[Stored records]
--
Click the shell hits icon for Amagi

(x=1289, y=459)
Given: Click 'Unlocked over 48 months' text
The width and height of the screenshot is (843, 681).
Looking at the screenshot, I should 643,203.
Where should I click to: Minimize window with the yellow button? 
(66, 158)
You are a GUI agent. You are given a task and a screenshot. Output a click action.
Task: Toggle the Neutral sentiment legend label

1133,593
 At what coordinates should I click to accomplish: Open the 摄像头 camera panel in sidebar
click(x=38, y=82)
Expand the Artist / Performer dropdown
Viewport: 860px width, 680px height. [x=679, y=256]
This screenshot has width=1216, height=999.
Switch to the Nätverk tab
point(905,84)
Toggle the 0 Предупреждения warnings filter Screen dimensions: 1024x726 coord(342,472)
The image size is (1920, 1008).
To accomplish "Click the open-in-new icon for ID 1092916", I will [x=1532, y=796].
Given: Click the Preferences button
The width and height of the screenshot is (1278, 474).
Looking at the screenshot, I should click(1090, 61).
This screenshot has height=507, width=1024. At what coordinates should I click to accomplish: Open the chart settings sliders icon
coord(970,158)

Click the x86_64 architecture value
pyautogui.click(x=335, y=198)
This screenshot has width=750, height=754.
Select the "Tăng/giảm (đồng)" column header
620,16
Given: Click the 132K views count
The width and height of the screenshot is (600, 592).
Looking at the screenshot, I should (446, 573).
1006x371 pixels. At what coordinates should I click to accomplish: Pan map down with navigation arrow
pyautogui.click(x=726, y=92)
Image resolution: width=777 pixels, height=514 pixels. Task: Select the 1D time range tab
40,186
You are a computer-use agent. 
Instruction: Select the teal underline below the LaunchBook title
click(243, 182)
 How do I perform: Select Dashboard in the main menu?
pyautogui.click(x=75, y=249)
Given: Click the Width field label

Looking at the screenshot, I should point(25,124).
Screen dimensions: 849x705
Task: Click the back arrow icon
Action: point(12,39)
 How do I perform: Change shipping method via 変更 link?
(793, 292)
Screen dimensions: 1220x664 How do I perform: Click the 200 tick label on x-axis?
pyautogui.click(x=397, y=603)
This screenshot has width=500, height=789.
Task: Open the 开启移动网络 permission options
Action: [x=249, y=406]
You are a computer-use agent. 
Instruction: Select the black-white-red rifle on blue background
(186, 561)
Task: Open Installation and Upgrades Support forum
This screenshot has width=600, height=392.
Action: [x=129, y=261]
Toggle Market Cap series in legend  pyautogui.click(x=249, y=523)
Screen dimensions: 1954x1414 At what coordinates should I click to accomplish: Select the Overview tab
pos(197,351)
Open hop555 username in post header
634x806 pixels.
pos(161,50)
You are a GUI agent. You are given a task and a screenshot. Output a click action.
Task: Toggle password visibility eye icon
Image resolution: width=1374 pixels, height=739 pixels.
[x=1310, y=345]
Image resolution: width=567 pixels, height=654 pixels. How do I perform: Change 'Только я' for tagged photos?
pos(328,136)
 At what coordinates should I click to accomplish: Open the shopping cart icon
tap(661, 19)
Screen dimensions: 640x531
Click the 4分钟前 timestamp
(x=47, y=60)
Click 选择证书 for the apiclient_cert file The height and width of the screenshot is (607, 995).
--
• Work item:
Every entry should be restated word for word.

• Response for this exercise:
Click the shell hits icon for Amagi

(x=1289, y=459)
Given: Click 'Unlocked over 48 months' text
The width and height of the screenshot is (843, 681).
Looking at the screenshot, I should 643,203.
Where should I click to: Minimize window with the yellow button? 
(66, 158)
You are a GUI agent. You are given a task and a screenshot. Output a click action.
Task: Toggle the Neutral sentiment legend label

1133,593
 At what coordinates should I click to accomplish: Open the 摄像头 camera panel in sidebar
click(x=38, y=82)
Expand the Artist / Performer dropdown
Viewport: 860px width, 680px height. [x=679, y=256]
This screenshot has width=1216, height=999.
Switch to the Nätverk tab
point(905,84)
Toggle the 0 Предупреждения warnings filter Screen dimensions: 1024x726 coord(342,472)
The image size is (1920, 1008).
To accomplish "Click the open-in-new icon for ID 1092916", I will [x=1532, y=796].
Given: Click the Preferences button
The width and height of the screenshot is (1278, 474).
Looking at the screenshot, I should click(1090, 61).
This screenshot has height=507, width=1024. At what coordinates should I click to accomplish: Open the chart settings sliders icon
coord(970,158)

Click the x86_64 architecture value
pyautogui.click(x=335, y=198)
This screenshot has width=750, height=754.
Select the "Tăng/giảm (đồng)" column header
620,16
Given: Click the 132K views count
The width and height of the screenshot is (600, 592).
Looking at the screenshot, I should (446, 573).
1006x371 pixels. At what coordinates should I click to accomplish: Pan map down with navigation arrow
pyautogui.click(x=726, y=92)
Image resolution: width=777 pixels, height=514 pixels. Task: Select the 1D time range tab
40,186
You are a computer-use agent. 
Instruction: Select the teal underline below the LaunchBook title
click(243, 182)
 How do I perform: Select Dashboard in the main menu?
pyautogui.click(x=75, y=249)
Given: Click the Width field label

Looking at the screenshot, I should point(25,124).
Screen dimensions: 849x705
Task: Click the back arrow icon
Action: point(12,39)
 How do I perform: Change shipping method via 変更 link?
(793, 292)
Screen dimensions: 1220x664 How do I perform: Click the 200 tick label on x-axis?
pyautogui.click(x=397, y=603)
This screenshot has width=500, height=789.
Task: Open the 开启移动网络 permission options
Action: [x=249, y=406]
You are a computer-use agent. 
Instruction: Select the black-white-red rifle on blue background
(186, 561)
Task: Open Installation and Upgrades Support forum
This screenshot has width=600, height=392.
Action: [x=129, y=261]
Toggle Market Cap series in legend  pyautogui.click(x=249, y=523)
Screen dimensions: 1954x1414 At what coordinates should I click to accomplish: Select the Overview tab
pos(197,351)
Open hop555 username in post header
634x806 pixels.
pos(161,50)
You are a GUI agent. You are given a task and a screenshot. Output a click action.
Task: Toggle password visibility eye icon
Image resolution: width=1374 pixels, height=739 pixels.
[x=1310, y=345]
Image resolution: width=567 pixels, height=654 pixels. How do I perform: Change 'Только я' for tagged photos?
pos(328,136)
 At what coordinates should I click to accomplish: Open the shopping cart icon
tap(661, 19)
Screen dimensions: 640x531
Click the 4分钟前 timestamp
(x=47, y=60)
Click 选择证书 for the apiclient_cert file The height and width of the screenshot is (607, 995).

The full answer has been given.